> ACTION ITEM
Every line of the data is to be reproduced exactly.

---------- EXTRACTED DATA

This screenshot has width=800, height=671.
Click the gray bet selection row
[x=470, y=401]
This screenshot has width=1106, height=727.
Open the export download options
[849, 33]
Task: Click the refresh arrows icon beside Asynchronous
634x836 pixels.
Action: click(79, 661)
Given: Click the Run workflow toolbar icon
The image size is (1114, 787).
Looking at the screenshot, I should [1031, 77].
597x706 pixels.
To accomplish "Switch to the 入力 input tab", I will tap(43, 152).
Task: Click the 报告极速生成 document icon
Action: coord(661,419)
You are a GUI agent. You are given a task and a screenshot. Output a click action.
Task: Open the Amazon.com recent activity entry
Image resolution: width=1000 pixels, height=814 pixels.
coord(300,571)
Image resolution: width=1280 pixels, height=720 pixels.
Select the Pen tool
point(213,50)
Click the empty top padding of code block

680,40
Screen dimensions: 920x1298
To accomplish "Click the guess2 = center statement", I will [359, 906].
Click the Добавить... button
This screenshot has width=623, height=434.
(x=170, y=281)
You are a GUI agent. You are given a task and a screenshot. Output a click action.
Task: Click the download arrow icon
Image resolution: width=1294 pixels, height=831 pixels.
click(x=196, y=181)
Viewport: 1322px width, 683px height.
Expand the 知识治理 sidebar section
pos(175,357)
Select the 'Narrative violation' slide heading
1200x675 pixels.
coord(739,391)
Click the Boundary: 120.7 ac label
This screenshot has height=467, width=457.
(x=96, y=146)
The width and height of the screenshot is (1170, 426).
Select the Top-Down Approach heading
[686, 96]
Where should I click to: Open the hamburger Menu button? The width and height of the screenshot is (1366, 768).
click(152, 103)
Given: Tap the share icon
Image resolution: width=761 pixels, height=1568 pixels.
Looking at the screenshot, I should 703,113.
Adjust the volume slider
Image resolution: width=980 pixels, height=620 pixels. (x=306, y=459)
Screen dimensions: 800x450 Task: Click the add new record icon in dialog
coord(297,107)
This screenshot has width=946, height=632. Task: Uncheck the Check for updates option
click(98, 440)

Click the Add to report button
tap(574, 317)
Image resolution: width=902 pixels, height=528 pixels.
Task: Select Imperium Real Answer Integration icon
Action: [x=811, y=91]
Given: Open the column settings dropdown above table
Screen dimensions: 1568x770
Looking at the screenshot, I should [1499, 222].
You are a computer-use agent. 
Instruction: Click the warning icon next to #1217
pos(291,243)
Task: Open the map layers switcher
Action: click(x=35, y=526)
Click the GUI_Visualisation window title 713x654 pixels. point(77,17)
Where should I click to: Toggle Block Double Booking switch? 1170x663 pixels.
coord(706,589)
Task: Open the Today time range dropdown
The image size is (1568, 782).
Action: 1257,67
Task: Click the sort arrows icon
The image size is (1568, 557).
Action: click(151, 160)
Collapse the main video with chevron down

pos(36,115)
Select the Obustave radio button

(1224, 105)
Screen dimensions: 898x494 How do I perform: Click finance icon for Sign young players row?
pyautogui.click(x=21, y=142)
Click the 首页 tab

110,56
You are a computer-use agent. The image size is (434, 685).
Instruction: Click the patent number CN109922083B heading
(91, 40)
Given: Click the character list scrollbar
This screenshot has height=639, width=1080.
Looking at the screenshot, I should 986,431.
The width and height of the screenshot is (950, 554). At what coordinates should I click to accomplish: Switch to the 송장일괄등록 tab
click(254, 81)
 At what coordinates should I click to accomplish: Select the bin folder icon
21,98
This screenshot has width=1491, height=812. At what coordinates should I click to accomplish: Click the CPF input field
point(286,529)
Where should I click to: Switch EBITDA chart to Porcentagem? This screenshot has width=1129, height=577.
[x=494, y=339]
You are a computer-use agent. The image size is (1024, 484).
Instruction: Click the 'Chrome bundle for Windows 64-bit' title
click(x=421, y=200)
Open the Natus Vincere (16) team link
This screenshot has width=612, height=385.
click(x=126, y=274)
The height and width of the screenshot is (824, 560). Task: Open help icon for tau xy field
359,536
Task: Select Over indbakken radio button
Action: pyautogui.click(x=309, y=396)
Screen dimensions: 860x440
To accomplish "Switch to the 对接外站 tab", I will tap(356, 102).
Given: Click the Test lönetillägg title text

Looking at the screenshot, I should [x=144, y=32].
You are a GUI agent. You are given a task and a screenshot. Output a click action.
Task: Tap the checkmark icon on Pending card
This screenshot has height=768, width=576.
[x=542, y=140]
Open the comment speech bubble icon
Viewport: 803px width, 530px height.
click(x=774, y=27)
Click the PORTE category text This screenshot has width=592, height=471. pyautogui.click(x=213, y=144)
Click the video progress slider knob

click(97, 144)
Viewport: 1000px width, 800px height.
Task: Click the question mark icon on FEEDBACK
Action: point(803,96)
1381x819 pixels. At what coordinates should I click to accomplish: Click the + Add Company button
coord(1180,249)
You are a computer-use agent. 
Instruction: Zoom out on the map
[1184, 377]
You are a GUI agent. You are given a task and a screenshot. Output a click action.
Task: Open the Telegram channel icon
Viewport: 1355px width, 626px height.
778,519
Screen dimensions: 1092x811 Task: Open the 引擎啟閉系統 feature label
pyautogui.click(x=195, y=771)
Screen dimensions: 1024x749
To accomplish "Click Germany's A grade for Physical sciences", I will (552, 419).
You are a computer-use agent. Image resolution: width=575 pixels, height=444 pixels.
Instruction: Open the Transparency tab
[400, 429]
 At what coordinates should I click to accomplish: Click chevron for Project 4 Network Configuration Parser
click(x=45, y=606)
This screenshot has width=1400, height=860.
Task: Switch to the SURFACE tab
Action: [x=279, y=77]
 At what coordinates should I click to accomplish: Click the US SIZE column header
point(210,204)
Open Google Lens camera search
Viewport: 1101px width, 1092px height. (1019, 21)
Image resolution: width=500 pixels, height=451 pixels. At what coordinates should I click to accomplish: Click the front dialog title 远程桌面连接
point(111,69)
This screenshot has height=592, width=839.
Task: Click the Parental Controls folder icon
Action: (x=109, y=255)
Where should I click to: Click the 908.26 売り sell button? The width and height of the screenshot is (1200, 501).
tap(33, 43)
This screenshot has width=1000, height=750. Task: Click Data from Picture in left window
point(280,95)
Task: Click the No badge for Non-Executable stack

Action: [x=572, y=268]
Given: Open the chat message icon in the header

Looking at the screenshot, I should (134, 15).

--------------------

> TASK ANSWER
This screenshot has width=800, height=671.
Click the gray bet selection row
[x=470, y=401]
This screenshot has width=1106, height=727.
Open the export download options
[849, 33]
Task: Click the refresh arrows icon beside Asynchronous
634x836 pixels.
Action: click(79, 661)
Given: Click the Run workflow toolbar icon
The image size is (1114, 787).
Looking at the screenshot, I should [1031, 77].
597x706 pixels.
To accomplish "Switch to the 入力 input tab", I will tap(43, 152).
Task: Click the 报告极速生成 document icon
Action: coord(661,419)
You are a GUI agent. You are given a task and a screenshot. Output a click action.
Task: Open the Amazon.com recent activity entry
Image resolution: width=1000 pixels, height=814 pixels.
coord(300,571)
Image resolution: width=1280 pixels, height=720 pixels.
Select the Pen tool
point(213,50)
Click the empty top padding of code block

680,40
Screen dimensions: 920x1298
To accomplish "Click the guess2 = center statement", I will [359, 906].
Click the Добавить... button
This screenshot has width=623, height=434.
(x=170, y=281)
You are a GUI agent. You are given a task and a screenshot. Output a click action.
Task: Click the download arrow icon
Image resolution: width=1294 pixels, height=831 pixels.
click(x=196, y=181)
Viewport: 1322px width, 683px height.
Expand the 知识治理 sidebar section
pos(175,357)
Select the 'Narrative violation' slide heading
1200x675 pixels.
coord(739,391)
Click the Boundary: 120.7 ac label
This screenshot has height=467, width=457.
(x=96, y=146)
The width and height of the screenshot is (1170, 426).
Select the Top-Down Approach heading
[686, 96]
Where should I click to: Open the hamburger Menu button? The width and height of the screenshot is (1366, 768).
click(152, 103)
Given: Tap the share icon
Image resolution: width=761 pixels, height=1568 pixels.
Looking at the screenshot, I should 703,113.
Adjust the volume slider
Image resolution: width=980 pixels, height=620 pixels. (x=306, y=459)
Screen dimensions: 800x450 Task: Click the add new record icon in dialog
coord(297,107)
This screenshot has width=946, height=632. Task: Uncheck the Check for updates option
click(98, 440)

Click the Add to report button
tap(574, 317)
Image resolution: width=902 pixels, height=528 pixels.
Task: Select Imperium Real Answer Integration icon
Action: [x=811, y=91]
Given: Open the column settings dropdown above table
Screen dimensions: 1568x770
Looking at the screenshot, I should [1499, 222].
You are a computer-use agent. 
Instruction: Click the warning icon next to #1217
pos(291,243)
Task: Open the map layers switcher
Action: click(x=35, y=526)
Click the GUI_Visualisation window title 713x654 pixels. point(77,17)
Where should I click to: Toggle Block Double Booking switch? 1170x663 pixels.
coord(706,589)
Task: Open the Today time range dropdown
The image size is (1568, 782).
Action: 1257,67
Task: Click the sort arrows icon
The image size is (1568, 557).
Action: click(151, 160)
Collapse the main video with chevron down

pos(36,115)
Select the Obustave radio button

(1224, 105)
Screen dimensions: 898x494 How do I perform: Click finance icon for Sign young players row?
pyautogui.click(x=21, y=142)
Click the 首页 tab

110,56
You are a computer-use agent. The image size is (434, 685).
Instruction: Click the patent number CN109922083B heading
(91, 40)
Given: Click the character list scrollbar
This screenshot has height=639, width=1080.
Looking at the screenshot, I should 986,431.
The width and height of the screenshot is (950, 554). At what coordinates should I click to accomplish: Switch to the 송장일괄등록 tab
click(254, 81)
 At what coordinates should I click to accomplish: Select the bin folder icon
21,98
This screenshot has width=1491, height=812. At what coordinates should I click to accomplish: Click the CPF input field
point(286,529)
Where should I click to: Switch EBITDA chart to Porcentagem? This screenshot has width=1129, height=577.
[x=494, y=339]
You are a computer-use agent. The image size is (1024, 484).
Instruction: Click the 'Chrome bundle for Windows 64-bit' title
click(x=421, y=200)
Open the Natus Vincere (16) team link
This screenshot has width=612, height=385.
click(x=126, y=274)
The height and width of the screenshot is (824, 560). Task: Open help icon for tau xy field
359,536
Task: Select Over indbakken radio button
Action: pyautogui.click(x=309, y=396)
Screen dimensions: 860x440
To accomplish "Switch to the 对接外站 tab", I will tap(356, 102).
Given: Click the Test lönetillägg title text

Looking at the screenshot, I should [x=144, y=32].
You are a GUI agent. You are given a task and a screenshot. Output a click action.
Task: Tap the checkmark icon on Pending card
This screenshot has height=768, width=576.
[x=542, y=140]
Open the comment speech bubble icon
Viewport: 803px width, 530px height.
click(x=774, y=27)
Click the PORTE category text This screenshot has width=592, height=471. pyautogui.click(x=213, y=144)
Click the video progress slider knob

click(97, 144)
Viewport: 1000px width, 800px height.
Task: Click the question mark icon on FEEDBACK
Action: point(803,96)
1381x819 pixels. At what coordinates should I click to accomplish: Click the + Add Company button
coord(1180,249)
You are a computer-use agent. 
Instruction: Zoom out on the map
[1184, 377]
You are a GUI agent. You are given a task and a screenshot. Output a click action.
Task: Open the Telegram channel icon
Viewport: 1355px width, 626px height.
778,519
Screen dimensions: 1092x811 Task: Open the 引擎啟閉系統 feature label
pyautogui.click(x=195, y=771)
Screen dimensions: 1024x749
To accomplish "Click Germany's A grade for Physical sciences", I will (552, 419).
You are a computer-use agent. Image resolution: width=575 pixels, height=444 pixels.
Instruction: Open the Transparency tab
[400, 429]
 At what coordinates should I click to accomplish: Click chevron for Project 4 Network Configuration Parser
click(x=45, y=606)
This screenshot has width=1400, height=860.
Task: Switch to the SURFACE tab
Action: [x=279, y=77]
 At what coordinates should I click to accomplish: Click the US SIZE column header
point(210,204)
Open Google Lens camera search
Viewport: 1101px width, 1092px height. (1019, 21)
Image resolution: width=500 pixels, height=451 pixels. At what coordinates should I click to accomplish: Click the front dialog title 远程桌面连接
point(111,69)
This screenshot has height=592, width=839.
Task: Click the Parental Controls folder icon
Action: (x=109, y=255)
Where should I click to: Click the 908.26 売り sell button? The width and height of the screenshot is (1200, 501).
tap(33, 43)
This screenshot has width=1000, height=750. Task: Click Data from Picture in left window
point(280,95)
Task: Click the No badge for Non-Executable stack

Action: [x=572, y=268]
Given: Open the chat message icon in the header

Looking at the screenshot, I should (134, 15).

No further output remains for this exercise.